- **WHAT THE TASK ASKS**
Set down every entry once more, character for character.

[Stored data entries]
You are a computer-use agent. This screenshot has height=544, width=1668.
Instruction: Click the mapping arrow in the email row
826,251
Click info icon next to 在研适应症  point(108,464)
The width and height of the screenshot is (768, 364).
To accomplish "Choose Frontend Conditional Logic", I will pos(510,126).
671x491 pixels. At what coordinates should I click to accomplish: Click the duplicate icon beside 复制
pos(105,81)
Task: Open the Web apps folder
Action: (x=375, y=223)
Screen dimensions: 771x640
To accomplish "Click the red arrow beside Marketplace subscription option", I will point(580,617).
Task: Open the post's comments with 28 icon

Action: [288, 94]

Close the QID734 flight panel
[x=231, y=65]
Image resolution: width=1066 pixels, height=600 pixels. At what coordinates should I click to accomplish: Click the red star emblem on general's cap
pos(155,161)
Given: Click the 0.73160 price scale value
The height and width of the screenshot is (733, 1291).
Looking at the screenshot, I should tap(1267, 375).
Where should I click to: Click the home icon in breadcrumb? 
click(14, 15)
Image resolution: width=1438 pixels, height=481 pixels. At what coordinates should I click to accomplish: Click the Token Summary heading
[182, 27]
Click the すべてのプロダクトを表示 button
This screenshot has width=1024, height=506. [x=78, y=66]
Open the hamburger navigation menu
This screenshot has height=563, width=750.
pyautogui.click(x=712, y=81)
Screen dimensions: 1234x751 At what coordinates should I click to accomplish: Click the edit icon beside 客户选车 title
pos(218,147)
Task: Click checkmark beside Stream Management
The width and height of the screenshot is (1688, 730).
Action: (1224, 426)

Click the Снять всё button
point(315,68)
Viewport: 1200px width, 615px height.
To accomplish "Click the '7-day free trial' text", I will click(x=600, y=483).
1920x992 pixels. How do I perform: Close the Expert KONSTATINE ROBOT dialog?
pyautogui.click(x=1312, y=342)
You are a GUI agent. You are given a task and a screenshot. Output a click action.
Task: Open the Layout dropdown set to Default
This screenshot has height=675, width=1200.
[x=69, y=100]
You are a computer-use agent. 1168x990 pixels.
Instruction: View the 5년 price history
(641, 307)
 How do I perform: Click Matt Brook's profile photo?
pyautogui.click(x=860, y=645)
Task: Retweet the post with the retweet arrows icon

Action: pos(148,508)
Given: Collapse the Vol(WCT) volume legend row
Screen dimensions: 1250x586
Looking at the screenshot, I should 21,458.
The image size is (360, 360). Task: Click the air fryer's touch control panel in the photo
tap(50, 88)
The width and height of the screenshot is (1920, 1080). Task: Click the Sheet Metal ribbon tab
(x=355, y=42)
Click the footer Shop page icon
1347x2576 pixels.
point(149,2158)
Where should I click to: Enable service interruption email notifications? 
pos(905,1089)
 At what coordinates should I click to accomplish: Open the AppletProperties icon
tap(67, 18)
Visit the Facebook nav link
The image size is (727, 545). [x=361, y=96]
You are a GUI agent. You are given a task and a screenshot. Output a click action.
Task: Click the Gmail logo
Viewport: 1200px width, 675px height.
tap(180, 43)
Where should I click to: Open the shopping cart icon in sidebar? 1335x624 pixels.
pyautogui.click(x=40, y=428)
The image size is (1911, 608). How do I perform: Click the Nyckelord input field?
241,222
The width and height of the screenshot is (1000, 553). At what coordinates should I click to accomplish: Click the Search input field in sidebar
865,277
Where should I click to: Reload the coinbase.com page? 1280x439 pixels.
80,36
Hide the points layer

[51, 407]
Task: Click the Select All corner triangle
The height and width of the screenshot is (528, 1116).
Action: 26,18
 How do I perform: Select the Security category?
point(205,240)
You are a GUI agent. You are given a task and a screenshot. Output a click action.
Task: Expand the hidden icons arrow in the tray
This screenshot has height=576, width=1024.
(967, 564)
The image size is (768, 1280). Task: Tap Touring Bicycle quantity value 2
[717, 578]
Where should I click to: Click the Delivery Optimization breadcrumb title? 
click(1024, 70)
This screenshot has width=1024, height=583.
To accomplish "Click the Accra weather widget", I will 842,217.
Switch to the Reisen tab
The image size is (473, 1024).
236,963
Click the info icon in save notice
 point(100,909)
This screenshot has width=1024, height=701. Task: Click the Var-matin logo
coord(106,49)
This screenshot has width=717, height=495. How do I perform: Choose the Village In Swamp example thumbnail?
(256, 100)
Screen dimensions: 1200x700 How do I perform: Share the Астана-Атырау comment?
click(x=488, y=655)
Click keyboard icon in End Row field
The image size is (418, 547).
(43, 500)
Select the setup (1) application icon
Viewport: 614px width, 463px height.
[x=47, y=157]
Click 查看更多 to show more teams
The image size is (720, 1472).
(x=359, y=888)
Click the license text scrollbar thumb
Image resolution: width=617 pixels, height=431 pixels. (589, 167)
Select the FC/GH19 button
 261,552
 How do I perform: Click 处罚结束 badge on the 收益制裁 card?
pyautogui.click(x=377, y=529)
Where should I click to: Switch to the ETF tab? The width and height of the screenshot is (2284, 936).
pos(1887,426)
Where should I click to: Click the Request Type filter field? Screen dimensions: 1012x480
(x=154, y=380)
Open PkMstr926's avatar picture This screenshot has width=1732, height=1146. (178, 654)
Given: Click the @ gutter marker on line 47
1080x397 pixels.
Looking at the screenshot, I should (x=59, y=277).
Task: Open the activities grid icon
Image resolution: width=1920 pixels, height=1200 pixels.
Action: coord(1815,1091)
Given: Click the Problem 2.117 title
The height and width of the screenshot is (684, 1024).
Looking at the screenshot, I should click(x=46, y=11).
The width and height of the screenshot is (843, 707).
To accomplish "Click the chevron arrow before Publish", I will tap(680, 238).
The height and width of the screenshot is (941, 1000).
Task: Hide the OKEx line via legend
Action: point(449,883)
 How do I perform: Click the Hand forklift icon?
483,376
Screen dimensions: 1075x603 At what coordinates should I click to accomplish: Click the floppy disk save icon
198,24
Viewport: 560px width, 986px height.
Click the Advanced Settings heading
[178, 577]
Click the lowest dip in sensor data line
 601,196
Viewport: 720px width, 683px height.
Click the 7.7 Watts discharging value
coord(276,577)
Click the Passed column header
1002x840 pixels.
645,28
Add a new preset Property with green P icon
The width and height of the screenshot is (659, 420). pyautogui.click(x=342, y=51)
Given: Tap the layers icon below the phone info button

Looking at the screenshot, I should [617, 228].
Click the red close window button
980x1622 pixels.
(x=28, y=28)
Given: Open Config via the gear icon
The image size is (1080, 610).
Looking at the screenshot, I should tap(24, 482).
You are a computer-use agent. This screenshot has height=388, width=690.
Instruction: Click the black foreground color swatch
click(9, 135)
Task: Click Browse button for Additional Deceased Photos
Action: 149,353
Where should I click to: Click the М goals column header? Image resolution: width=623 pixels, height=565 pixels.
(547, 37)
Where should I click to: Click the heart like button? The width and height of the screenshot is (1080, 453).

- **RESULT FOR THIS TASK**
You are a computer-use agent. This screenshot has height=544, width=1668.
Instruction: Click the mapping arrow in the email row
826,251
Click info icon next to 在研适应症  point(108,464)
The width and height of the screenshot is (768, 364).
To accomplish "Choose Frontend Conditional Logic", I will pos(510,126).
671x491 pixels. At what coordinates should I click to accomplish: Click the duplicate icon beside 复制
pos(105,81)
Task: Open the Web apps folder
Action: (x=375, y=223)
Screen dimensions: 771x640
To accomplish "Click the red arrow beside Marketplace subscription option", I will point(580,617).
Task: Open the post's comments with 28 icon

Action: [288, 94]

Close the QID734 flight panel
[x=231, y=65]
Image resolution: width=1066 pixels, height=600 pixels. At what coordinates should I click to accomplish: Click the red star emblem on general's cap
pos(155,161)
Given: Click the 0.73160 price scale value
The height and width of the screenshot is (733, 1291).
Looking at the screenshot, I should tap(1267, 375).
Where should I click to: Click the home icon in breadcrumb? 
click(14, 15)
Image resolution: width=1438 pixels, height=481 pixels. At what coordinates should I click to accomplish: Click the Token Summary heading
[182, 27]
Click the すべてのプロダクトを表示 button
This screenshot has width=1024, height=506. [x=78, y=66]
Open the hamburger navigation menu
This screenshot has height=563, width=750.
pyautogui.click(x=712, y=81)
Screen dimensions: 1234x751 At what coordinates should I click to accomplish: Click the edit icon beside 客户选车 title
pos(218,147)
Task: Click checkmark beside Stream Management
The width and height of the screenshot is (1688, 730).
Action: (1224, 426)

Click the Снять всё button
point(315,68)
Viewport: 1200px width, 615px height.
To accomplish "Click the '7-day free trial' text", I will click(x=600, y=483).
1920x992 pixels. How do I perform: Close the Expert KONSTATINE ROBOT dialog?
pyautogui.click(x=1312, y=342)
You are a GUI agent. You are given a task and a screenshot. Output a click action.
Task: Open the Layout dropdown set to Default
This screenshot has height=675, width=1200.
[x=69, y=100]
You are a computer-use agent. 1168x990 pixels.
Instruction: View the 5년 price history
(641, 307)
 How do I perform: Click Matt Brook's profile photo?
pyautogui.click(x=860, y=645)
Task: Retweet the post with the retweet arrows icon

Action: pos(148,508)
Given: Collapse the Vol(WCT) volume legend row
Screen dimensions: 1250x586
Looking at the screenshot, I should 21,458.
The image size is (360, 360). Task: Click the air fryer's touch control panel in the photo
tap(50, 88)
The width and height of the screenshot is (1920, 1080). Task: Click the Sheet Metal ribbon tab
(x=355, y=42)
Click the footer Shop page icon
1347x2576 pixels.
point(149,2158)
Where should I click to: Enable service interruption email notifications? 
pos(905,1089)
 At what coordinates should I click to accomplish: Open the AppletProperties icon
tap(67, 18)
Visit the Facebook nav link
The image size is (727, 545). [x=361, y=96]
You are a GUI agent. You are given a task and a screenshot. Output a click action.
Task: Click the Gmail logo
Viewport: 1200px width, 675px height.
tap(180, 43)
Where should I click to: Open the shopping cart icon in sidebar? 1335x624 pixels.
pyautogui.click(x=40, y=428)
The image size is (1911, 608). How do I perform: Click the Nyckelord input field?
241,222
The width and height of the screenshot is (1000, 553). At what coordinates should I click to accomplish: Click the Search input field in sidebar
865,277
Where should I click to: Reload the coinbase.com page? 1280x439 pixels.
80,36
Hide the points layer

[51, 407]
Task: Click the Select All corner triangle
The height and width of the screenshot is (528, 1116).
Action: 26,18
 How do I perform: Select the Security category?
point(205,240)
You are a GUI agent. You are given a task and a screenshot. Output a click action.
Task: Expand the hidden icons arrow in the tray
This screenshot has height=576, width=1024.
(967, 564)
The image size is (768, 1280). Task: Tap Touring Bicycle quantity value 2
[717, 578]
Where should I click to: Click the Delivery Optimization breadcrumb title? 
click(1024, 70)
This screenshot has width=1024, height=583.
To accomplish "Click the Accra weather widget", I will 842,217.
Switch to the Reisen tab
The image size is (473, 1024).
236,963
Click the info icon in save notice
 point(100,909)
This screenshot has width=1024, height=701. Task: Click the Var-matin logo
coord(106,49)
This screenshot has width=717, height=495. How do I perform: Choose the Village In Swamp example thumbnail?
(256, 100)
Screen dimensions: 1200x700 How do I perform: Share the Астана-Атырау comment?
click(x=488, y=655)
Click keyboard icon in End Row field
The image size is (418, 547).
(43, 500)
Select the setup (1) application icon
Viewport: 614px width, 463px height.
[x=47, y=157]
Click 查看更多 to show more teams
The image size is (720, 1472).
(x=359, y=888)
Click the license text scrollbar thumb
Image resolution: width=617 pixels, height=431 pixels. (589, 167)
Select the FC/GH19 button
 261,552
 How do I perform: Click 处罚结束 badge on the 收益制裁 card?
pyautogui.click(x=377, y=529)
Where should I click to: Switch to the ETF tab? The width and height of the screenshot is (2284, 936).
pos(1887,426)
Where should I click to: Click the Request Type filter field? Screen dimensions: 1012x480
(x=154, y=380)
Open PkMstr926's avatar picture This screenshot has width=1732, height=1146. (178, 654)
Given: Click the @ gutter marker on line 47
1080x397 pixels.
Looking at the screenshot, I should (x=59, y=277).
Task: Open the activities grid icon
Image resolution: width=1920 pixels, height=1200 pixels.
Action: coord(1815,1091)
Given: Click the Problem 2.117 title
The height and width of the screenshot is (684, 1024).
Looking at the screenshot, I should click(x=46, y=11).
The width and height of the screenshot is (843, 707).
To accomplish "Click the chevron arrow before Publish", I will tap(680, 238).
The height and width of the screenshot is (941, 1000).
Task: Hide the OKEx line via legend
Action: point(449,883)
 How do I perform: Click the Hand forklift icon?
483,376
Screen dimensions: 1075x603 At what coordinates should I click to accomplish: Click the floppy disk save icon
198,24
Viewport: 560px width, 986px height.
Click the Advanced Settings heading
[178, 577]
Click the lowest dip in sensor data line
 601,196
Viewport: 720px width, 683px height.
Click the 7.7 Watts discharging value
coord(276,577)
Click the Passed column header
1002x840 pixels.
645,28
Add a new preset Property with green P icon
The width and height of the screenshot is (659, 420). pyautogui.click(x=342, y=51)
Given: Tap the layers icon below the phone info button

Looking at the screenshot, I should [617, 228].
Click the red close window button
980x1622 pixels.
(x=28, y=28)
Given: Open Config via the gear icon
The image size is (1080, 610).
Looking at the screenshot, I should tap(24, 482).
You are a computer-use agent. This screenshot has height=388, width=690.
Instruction: Click the black foreground color swatch
click(9, 135)
Task: Click Browse button for Additional Deceased Photos
Action: 149,353
Where should I click to: Click the М goals column header? Image resolution: width=623 pixels, height=565 pixels.
(547, 37)
Where should I click to: Click the heart like button? The width and height of the screenshot is (1080, 453).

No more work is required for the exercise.